Search the records below for the word "avatar" and show every line where it occurs.
»»
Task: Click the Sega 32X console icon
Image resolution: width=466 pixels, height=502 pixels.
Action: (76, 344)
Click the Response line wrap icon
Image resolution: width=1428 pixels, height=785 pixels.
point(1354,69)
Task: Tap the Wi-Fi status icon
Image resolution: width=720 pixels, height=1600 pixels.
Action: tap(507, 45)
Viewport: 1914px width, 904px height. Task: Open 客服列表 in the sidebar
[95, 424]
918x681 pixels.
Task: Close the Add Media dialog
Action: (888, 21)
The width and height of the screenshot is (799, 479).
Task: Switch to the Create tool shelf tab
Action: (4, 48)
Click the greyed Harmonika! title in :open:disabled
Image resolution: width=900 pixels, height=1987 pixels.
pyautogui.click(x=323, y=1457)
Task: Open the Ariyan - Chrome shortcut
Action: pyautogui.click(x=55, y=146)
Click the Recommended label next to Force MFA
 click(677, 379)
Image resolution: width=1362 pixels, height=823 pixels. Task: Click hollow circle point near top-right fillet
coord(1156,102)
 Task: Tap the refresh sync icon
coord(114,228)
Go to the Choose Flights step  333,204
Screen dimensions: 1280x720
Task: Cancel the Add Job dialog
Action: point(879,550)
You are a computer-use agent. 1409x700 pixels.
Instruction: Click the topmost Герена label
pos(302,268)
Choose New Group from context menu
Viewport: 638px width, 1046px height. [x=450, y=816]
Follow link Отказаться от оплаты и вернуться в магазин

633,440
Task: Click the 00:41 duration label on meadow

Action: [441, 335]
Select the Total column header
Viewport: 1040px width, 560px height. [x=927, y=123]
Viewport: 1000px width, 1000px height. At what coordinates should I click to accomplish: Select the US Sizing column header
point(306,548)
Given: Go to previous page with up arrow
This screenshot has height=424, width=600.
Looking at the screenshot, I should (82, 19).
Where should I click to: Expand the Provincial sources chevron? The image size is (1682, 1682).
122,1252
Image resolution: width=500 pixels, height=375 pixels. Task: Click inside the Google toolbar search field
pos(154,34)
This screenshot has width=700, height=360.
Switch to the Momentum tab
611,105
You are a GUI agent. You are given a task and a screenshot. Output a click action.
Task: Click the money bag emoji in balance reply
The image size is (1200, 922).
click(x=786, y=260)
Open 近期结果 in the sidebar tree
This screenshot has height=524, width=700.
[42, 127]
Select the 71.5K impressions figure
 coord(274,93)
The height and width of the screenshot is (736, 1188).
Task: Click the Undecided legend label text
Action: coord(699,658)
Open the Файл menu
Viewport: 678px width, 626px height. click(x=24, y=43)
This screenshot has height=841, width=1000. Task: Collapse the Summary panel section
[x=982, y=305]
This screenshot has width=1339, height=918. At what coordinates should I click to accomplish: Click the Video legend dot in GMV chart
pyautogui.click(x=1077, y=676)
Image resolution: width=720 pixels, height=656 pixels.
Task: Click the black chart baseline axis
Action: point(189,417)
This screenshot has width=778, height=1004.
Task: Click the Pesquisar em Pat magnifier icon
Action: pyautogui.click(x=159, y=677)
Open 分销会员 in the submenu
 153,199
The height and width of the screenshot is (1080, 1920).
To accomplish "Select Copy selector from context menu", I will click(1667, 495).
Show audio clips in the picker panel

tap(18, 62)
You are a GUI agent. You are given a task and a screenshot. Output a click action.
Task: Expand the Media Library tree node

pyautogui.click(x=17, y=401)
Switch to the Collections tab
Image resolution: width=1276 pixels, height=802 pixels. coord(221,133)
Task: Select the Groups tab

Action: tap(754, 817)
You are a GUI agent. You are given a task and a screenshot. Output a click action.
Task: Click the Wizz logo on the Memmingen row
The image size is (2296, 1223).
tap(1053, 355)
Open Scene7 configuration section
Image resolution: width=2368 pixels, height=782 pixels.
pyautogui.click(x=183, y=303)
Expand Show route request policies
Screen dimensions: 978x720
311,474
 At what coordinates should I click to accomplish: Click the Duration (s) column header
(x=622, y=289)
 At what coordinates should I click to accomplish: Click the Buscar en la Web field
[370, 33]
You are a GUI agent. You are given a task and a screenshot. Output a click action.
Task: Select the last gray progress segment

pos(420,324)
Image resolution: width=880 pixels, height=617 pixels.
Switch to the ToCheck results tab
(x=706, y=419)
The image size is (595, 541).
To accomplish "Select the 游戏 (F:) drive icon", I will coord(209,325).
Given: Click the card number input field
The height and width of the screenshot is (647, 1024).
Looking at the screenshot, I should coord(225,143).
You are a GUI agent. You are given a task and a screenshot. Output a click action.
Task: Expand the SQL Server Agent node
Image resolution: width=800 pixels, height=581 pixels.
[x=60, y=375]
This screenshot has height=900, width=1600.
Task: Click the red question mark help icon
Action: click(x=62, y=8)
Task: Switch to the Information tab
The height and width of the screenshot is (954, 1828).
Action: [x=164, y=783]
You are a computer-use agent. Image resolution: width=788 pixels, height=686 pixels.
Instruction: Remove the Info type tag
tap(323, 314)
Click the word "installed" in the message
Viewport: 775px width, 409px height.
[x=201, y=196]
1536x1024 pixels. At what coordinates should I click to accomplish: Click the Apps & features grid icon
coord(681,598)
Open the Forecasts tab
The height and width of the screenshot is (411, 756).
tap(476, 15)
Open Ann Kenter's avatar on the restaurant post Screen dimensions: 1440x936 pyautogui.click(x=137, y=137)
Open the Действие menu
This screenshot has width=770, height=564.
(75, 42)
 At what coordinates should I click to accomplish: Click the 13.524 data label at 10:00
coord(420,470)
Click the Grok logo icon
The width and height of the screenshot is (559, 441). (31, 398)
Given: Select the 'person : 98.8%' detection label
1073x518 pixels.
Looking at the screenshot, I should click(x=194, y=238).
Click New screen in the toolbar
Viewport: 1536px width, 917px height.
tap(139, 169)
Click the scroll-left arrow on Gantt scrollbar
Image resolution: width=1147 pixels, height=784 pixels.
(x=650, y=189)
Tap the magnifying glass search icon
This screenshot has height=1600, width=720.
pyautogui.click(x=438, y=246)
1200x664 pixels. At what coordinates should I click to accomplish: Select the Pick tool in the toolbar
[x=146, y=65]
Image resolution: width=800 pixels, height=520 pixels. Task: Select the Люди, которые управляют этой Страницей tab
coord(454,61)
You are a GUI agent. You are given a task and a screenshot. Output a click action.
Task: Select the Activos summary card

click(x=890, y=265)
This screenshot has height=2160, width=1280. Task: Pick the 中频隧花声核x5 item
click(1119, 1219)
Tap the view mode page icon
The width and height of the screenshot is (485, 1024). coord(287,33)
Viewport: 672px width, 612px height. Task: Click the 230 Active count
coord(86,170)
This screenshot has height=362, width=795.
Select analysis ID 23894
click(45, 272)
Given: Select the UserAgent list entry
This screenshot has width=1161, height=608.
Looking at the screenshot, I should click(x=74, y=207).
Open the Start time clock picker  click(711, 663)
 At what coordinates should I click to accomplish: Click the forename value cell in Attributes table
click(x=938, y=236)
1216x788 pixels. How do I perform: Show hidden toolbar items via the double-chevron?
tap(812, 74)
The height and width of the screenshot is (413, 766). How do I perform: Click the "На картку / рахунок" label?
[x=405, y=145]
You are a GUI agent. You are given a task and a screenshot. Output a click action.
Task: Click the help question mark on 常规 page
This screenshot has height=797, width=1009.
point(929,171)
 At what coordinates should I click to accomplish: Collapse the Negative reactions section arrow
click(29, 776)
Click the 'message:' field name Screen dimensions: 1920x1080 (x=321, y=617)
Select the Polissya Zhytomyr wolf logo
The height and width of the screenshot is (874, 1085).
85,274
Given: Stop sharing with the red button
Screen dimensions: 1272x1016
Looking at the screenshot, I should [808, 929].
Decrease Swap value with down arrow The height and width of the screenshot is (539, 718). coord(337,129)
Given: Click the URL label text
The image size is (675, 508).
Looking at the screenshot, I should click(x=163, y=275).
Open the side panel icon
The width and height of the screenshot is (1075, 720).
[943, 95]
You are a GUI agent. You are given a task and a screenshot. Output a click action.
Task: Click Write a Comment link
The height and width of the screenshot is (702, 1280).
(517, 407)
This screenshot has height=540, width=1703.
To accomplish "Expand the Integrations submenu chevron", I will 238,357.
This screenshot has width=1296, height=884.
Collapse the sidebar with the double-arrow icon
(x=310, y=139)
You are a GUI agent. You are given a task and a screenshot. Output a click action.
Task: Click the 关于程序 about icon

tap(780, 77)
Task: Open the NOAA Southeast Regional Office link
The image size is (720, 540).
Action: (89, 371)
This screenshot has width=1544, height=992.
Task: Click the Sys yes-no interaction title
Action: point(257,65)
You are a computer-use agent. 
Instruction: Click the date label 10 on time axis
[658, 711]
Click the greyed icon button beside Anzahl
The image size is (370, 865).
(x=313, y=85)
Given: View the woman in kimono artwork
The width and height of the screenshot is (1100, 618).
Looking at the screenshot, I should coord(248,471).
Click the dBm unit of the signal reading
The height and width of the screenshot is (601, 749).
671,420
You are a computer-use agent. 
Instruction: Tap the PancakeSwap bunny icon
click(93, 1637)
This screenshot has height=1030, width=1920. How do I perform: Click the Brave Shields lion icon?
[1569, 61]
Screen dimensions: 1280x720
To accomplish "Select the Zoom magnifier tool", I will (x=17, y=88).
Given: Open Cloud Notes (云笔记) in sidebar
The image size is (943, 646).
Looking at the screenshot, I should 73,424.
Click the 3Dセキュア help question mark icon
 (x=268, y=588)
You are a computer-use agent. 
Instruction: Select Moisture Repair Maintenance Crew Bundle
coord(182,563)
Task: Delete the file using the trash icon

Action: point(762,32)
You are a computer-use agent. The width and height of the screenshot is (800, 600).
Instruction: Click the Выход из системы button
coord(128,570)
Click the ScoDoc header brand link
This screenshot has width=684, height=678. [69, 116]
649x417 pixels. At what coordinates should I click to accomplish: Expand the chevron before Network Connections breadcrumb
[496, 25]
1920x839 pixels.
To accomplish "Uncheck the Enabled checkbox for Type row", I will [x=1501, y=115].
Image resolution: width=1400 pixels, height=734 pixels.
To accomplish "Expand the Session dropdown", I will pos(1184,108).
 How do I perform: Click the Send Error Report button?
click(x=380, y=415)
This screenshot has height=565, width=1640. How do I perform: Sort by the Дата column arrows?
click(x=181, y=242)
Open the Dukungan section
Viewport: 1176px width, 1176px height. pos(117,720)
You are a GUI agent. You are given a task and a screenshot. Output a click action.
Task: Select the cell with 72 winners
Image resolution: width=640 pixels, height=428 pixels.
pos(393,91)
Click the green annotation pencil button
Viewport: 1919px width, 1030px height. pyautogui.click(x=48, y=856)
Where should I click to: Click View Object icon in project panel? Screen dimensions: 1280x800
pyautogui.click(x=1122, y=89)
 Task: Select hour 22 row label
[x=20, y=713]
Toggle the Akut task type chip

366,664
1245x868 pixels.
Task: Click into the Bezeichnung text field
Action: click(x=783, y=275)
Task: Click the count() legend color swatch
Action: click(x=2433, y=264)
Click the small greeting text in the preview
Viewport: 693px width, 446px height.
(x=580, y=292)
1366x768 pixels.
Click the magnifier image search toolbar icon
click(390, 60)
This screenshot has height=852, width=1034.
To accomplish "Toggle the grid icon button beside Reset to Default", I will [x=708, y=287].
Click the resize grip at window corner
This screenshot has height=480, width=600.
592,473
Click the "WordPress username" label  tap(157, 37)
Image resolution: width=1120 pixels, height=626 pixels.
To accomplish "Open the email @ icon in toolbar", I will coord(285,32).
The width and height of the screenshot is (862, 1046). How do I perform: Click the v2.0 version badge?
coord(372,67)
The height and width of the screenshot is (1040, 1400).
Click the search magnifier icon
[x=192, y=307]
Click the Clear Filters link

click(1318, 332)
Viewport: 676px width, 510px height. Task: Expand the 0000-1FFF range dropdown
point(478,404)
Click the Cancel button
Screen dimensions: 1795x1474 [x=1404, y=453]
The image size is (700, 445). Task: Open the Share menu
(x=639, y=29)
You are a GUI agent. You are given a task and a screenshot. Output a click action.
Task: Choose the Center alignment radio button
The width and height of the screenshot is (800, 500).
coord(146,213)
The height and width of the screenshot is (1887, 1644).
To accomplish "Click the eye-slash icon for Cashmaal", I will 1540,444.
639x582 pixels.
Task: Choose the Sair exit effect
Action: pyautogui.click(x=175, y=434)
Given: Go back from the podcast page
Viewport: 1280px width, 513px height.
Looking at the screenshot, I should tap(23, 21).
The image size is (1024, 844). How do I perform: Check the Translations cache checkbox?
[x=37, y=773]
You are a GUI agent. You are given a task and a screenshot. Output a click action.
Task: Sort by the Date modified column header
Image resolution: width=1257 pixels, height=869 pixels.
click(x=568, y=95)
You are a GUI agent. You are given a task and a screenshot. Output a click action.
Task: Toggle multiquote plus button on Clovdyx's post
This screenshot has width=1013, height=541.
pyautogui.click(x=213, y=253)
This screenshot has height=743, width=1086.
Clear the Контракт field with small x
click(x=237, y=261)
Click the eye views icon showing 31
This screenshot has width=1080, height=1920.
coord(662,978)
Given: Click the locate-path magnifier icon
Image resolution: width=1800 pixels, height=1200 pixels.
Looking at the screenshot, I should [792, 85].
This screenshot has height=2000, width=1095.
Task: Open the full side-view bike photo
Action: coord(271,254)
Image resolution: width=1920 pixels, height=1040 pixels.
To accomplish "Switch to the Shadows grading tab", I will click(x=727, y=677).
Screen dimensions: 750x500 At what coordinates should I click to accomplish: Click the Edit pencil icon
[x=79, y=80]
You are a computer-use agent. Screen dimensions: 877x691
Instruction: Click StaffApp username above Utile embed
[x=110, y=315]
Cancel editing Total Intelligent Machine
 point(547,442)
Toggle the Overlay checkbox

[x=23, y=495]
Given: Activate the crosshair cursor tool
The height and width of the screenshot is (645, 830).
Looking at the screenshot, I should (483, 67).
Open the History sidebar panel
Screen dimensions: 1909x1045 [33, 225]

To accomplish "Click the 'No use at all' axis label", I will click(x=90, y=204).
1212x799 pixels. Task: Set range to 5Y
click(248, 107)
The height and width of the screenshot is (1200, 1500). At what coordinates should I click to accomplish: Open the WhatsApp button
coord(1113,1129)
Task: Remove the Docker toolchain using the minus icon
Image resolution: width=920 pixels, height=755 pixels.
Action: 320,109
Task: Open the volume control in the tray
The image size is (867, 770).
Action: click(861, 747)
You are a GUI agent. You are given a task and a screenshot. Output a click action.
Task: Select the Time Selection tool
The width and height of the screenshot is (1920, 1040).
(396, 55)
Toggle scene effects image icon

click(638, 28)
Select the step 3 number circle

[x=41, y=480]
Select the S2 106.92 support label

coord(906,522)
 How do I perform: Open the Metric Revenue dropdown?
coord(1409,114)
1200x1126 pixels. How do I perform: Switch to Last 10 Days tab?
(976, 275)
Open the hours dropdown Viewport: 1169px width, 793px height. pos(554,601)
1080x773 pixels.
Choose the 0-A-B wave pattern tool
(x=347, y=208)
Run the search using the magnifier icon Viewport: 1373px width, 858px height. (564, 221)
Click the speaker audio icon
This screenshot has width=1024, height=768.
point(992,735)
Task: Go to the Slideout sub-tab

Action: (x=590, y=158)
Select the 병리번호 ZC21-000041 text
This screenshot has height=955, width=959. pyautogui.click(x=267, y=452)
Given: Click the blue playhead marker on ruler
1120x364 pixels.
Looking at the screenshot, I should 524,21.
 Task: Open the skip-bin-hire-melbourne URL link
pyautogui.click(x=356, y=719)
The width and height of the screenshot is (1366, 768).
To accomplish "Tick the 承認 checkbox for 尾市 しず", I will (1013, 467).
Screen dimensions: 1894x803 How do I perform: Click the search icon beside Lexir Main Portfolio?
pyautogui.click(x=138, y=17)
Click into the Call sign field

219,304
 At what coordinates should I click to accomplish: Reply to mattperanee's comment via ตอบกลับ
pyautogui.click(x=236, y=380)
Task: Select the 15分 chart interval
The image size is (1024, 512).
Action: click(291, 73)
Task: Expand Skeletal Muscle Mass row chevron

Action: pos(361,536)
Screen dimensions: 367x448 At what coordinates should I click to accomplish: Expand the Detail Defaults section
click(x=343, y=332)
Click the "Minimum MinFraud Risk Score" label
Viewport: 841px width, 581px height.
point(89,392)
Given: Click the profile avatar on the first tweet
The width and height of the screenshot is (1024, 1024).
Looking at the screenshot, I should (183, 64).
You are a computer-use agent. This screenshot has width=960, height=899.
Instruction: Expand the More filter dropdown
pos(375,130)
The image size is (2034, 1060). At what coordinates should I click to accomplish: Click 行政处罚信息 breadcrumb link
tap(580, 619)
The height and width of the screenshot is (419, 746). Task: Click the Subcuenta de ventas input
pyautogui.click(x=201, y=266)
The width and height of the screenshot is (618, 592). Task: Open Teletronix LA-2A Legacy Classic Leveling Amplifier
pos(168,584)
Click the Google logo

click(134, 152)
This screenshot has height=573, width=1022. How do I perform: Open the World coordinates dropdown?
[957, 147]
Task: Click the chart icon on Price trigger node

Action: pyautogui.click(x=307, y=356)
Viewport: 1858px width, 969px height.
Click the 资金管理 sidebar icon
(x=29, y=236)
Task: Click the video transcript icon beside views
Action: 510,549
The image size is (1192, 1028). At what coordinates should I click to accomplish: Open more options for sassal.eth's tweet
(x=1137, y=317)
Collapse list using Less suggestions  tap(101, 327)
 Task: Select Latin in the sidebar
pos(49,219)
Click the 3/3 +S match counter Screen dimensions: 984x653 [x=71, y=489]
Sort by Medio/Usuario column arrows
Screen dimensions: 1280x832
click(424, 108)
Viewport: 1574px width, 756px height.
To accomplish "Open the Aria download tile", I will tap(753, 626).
««
*Problem solution:*
Open Ann Kenter's avatar on the restaurant post Screen dimensions: 1440x936 pyautogui.click(x=137, y=137)
Given: Click the profile avatar on the first tweet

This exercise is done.